After dissecting the SecureW2.run file, into a..

1. Shell script
2. Binary compiled in C/Cython with the ELF headers removed
3. Multiple Python modules

I located these interesting options

collectsUserIdentityOpts

Here is what it is about to submit to the Paladin SecureW2 Cloud.

mightasWellBanMe

Among the things it collects, is your operating system information, family, exact build version, and architecture.

OIT has done a disservice to UNLV’s Student Body by endangering the public with collection of personal forensic identifiers and recklessly sharing a single credential that can be extracted with anyone that can use binwalk, tar, grep

In all I consider this a foolish display of non-utilitarian design.
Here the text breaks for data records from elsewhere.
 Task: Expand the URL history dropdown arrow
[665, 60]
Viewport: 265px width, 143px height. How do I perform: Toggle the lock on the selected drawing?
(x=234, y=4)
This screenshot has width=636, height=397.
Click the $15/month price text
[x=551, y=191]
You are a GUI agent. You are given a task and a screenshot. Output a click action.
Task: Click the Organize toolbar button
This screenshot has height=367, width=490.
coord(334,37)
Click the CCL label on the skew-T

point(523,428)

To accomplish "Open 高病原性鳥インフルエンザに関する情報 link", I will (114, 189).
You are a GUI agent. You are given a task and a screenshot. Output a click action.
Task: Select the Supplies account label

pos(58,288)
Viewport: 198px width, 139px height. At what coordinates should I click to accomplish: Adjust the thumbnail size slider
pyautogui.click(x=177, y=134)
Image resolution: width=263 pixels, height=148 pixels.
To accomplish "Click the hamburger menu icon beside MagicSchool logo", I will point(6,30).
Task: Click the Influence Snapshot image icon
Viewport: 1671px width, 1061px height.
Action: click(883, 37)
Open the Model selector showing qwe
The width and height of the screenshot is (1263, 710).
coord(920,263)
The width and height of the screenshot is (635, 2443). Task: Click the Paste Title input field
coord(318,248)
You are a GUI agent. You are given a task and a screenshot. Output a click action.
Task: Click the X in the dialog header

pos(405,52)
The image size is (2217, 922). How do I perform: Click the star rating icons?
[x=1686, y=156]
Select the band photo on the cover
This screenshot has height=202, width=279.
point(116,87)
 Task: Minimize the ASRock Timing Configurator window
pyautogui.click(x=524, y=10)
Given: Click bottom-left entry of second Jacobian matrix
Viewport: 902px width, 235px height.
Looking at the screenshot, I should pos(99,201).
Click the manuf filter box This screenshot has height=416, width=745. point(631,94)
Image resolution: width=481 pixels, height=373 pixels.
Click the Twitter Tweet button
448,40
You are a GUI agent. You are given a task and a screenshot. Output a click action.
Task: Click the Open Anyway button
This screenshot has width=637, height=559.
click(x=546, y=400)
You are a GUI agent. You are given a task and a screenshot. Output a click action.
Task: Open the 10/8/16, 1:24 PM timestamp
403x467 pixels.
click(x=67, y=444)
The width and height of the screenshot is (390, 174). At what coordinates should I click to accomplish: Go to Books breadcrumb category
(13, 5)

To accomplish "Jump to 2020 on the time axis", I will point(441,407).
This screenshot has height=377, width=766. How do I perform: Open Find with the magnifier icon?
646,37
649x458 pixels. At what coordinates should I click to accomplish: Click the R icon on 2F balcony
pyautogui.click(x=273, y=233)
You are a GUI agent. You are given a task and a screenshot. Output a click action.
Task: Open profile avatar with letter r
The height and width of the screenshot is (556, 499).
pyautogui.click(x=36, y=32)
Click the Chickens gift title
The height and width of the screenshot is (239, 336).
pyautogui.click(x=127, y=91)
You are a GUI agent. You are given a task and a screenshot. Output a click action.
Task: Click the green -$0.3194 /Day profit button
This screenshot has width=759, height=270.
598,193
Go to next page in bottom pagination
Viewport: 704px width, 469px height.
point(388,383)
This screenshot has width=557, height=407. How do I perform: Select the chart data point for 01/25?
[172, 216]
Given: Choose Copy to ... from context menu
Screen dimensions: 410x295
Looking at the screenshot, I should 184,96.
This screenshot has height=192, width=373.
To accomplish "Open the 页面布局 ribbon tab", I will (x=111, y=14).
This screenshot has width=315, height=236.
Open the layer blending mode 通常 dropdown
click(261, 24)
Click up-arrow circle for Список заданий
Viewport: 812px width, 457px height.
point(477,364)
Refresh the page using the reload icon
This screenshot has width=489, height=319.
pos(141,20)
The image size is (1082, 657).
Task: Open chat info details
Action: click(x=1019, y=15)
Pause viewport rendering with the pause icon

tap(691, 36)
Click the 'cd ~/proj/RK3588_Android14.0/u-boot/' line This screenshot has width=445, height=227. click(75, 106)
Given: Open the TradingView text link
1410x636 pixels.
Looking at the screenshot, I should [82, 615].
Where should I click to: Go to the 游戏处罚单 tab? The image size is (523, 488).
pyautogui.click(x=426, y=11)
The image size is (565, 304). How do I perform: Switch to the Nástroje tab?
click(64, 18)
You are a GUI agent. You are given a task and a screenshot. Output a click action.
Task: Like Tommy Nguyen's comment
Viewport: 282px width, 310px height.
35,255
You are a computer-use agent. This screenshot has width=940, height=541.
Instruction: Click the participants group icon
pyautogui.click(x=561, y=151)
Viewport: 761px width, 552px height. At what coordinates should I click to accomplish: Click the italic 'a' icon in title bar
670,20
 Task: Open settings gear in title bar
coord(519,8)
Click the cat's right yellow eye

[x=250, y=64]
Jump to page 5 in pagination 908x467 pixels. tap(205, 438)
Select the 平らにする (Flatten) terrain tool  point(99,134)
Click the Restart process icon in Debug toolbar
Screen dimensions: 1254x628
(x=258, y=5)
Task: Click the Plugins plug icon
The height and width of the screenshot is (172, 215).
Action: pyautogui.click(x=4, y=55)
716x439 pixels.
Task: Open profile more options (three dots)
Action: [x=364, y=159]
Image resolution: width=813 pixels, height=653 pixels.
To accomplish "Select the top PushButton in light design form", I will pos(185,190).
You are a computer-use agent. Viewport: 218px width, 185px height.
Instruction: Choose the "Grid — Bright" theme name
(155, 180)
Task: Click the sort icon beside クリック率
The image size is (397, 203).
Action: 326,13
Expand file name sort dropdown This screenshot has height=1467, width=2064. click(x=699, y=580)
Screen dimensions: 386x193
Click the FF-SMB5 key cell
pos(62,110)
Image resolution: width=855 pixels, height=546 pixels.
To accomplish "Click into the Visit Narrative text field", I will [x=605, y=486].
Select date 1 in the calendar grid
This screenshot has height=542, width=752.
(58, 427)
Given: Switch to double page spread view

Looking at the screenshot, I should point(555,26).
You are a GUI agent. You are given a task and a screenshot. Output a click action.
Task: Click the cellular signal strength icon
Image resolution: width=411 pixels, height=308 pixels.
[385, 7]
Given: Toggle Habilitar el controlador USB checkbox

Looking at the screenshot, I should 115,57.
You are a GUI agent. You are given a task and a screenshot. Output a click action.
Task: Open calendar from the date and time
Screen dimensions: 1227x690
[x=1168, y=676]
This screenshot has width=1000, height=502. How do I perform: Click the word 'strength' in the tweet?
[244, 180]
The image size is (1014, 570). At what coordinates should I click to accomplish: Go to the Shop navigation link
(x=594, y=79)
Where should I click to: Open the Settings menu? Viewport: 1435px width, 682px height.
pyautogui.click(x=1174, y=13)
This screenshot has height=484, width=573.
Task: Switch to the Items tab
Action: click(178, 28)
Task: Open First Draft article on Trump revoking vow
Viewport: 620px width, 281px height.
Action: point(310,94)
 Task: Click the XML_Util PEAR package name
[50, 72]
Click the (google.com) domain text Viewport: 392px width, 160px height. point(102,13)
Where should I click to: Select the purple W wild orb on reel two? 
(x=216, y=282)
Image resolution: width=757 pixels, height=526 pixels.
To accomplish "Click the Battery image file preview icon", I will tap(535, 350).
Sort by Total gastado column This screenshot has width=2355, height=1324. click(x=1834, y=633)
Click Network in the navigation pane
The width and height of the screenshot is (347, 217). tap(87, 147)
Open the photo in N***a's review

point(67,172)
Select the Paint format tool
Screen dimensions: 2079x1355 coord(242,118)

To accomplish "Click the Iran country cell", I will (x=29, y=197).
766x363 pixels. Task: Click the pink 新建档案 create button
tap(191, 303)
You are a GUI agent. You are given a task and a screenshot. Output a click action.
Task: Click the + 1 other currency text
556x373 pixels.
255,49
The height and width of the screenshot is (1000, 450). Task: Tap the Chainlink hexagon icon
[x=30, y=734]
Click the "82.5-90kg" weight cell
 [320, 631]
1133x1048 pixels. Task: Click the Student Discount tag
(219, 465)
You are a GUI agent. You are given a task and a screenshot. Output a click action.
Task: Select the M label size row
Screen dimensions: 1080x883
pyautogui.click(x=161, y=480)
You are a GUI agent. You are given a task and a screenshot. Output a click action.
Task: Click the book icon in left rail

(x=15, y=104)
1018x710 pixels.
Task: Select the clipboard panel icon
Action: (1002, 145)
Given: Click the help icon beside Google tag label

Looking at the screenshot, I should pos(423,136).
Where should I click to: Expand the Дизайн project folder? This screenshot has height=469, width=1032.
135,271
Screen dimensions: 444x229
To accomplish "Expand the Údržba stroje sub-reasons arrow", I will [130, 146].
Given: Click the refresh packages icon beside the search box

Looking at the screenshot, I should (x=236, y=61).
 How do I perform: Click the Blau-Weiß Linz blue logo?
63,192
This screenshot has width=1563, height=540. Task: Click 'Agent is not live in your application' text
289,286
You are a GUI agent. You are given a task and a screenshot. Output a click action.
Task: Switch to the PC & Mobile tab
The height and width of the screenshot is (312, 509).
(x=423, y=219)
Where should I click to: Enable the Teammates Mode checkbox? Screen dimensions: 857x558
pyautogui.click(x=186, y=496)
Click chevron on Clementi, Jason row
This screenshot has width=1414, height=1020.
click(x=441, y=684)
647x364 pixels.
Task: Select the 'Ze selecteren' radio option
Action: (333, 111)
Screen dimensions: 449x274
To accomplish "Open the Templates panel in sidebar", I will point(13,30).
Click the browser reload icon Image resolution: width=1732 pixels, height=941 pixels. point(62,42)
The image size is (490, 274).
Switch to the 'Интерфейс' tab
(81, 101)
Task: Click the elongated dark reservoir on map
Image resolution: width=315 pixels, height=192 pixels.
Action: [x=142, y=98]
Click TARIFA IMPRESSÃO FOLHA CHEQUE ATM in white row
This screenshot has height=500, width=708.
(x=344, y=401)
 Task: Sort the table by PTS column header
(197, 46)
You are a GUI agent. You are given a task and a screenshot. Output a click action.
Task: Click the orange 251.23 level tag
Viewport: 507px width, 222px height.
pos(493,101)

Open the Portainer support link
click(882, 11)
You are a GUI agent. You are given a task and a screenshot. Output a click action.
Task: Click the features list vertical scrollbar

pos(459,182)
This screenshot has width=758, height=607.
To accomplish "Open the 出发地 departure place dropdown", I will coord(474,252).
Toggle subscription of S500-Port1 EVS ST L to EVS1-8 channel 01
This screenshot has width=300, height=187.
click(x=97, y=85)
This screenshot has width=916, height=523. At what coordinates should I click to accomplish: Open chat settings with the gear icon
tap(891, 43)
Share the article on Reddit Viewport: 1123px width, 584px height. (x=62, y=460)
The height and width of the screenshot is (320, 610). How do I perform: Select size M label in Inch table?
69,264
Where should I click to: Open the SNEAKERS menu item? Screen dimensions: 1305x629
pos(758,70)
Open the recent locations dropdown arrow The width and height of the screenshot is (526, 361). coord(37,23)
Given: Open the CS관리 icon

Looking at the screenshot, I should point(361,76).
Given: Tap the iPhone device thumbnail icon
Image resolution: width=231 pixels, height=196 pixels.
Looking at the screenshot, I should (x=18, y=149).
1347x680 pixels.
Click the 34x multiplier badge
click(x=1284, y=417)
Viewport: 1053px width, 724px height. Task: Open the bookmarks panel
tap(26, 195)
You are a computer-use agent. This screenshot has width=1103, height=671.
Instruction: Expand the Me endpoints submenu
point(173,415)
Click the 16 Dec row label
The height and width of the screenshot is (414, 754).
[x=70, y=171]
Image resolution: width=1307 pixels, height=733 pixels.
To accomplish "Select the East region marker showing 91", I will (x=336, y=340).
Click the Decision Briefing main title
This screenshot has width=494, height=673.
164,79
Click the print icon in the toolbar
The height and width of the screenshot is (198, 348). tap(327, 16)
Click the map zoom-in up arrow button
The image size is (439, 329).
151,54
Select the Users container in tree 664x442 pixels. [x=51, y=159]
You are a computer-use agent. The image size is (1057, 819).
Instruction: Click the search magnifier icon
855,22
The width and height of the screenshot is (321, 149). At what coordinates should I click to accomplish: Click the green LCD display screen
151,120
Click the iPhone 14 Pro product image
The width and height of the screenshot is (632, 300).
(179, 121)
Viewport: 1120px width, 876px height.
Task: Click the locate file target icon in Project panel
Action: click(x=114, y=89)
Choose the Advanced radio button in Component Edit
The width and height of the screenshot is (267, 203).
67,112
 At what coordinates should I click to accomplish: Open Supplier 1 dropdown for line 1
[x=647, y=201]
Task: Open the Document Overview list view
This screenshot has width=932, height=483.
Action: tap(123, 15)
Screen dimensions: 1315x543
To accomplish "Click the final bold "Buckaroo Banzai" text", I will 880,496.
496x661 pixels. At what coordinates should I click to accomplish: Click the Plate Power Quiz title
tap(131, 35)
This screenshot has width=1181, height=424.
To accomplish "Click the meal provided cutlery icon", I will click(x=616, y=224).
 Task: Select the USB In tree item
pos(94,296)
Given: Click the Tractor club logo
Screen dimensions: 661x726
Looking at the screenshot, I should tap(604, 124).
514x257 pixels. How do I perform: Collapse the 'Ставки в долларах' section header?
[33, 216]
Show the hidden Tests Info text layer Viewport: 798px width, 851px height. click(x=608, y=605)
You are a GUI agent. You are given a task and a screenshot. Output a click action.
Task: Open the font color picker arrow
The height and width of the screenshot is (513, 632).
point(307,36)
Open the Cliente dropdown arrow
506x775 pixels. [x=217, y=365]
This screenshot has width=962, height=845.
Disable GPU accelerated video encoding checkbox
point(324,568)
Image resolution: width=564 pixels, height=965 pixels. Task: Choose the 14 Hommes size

To rip it apart the way I did  to uncover this…

strings Secure*.run -n 10
binwalk -AB SecureW2_JoinNow.run 
binwalk -E SecureW2_JoinNow.run 
binwalk --dd='.*' Secure*.run
cd _SecureW2_JoinNow.run.extracted/
file 0
chmod 400 -R ./
strings 0 -n 10
gzip -d SecureW2_JoinNow.tar.gz 
mkdir tar
mv SecureW2_JoinNow.tar tar && cd tar/
gzip -d SecureW2_JoinNow.tar.gz 
tar -xf Sec*.tar

 

This is what the encrypted SHA1 over base64 encoded output looks like

base64SHA1Output

reportsOSArchBuild

The exact IP address doesn’t matter, unless used outside of UNLV as Eduroam is a “mobile hotspot”. Otherwise, you’ll be getting a generic local IP address in their IPSec VPN set in transport mode and you’ll be having a public IP of 131.216.0.0/16

Hybrid-Analysis’s report on a University of Maryland Equivalent

Interestingly, Hybrid-Analysis’s free online dynamic analysis engine reports a U of M equivalent as malware.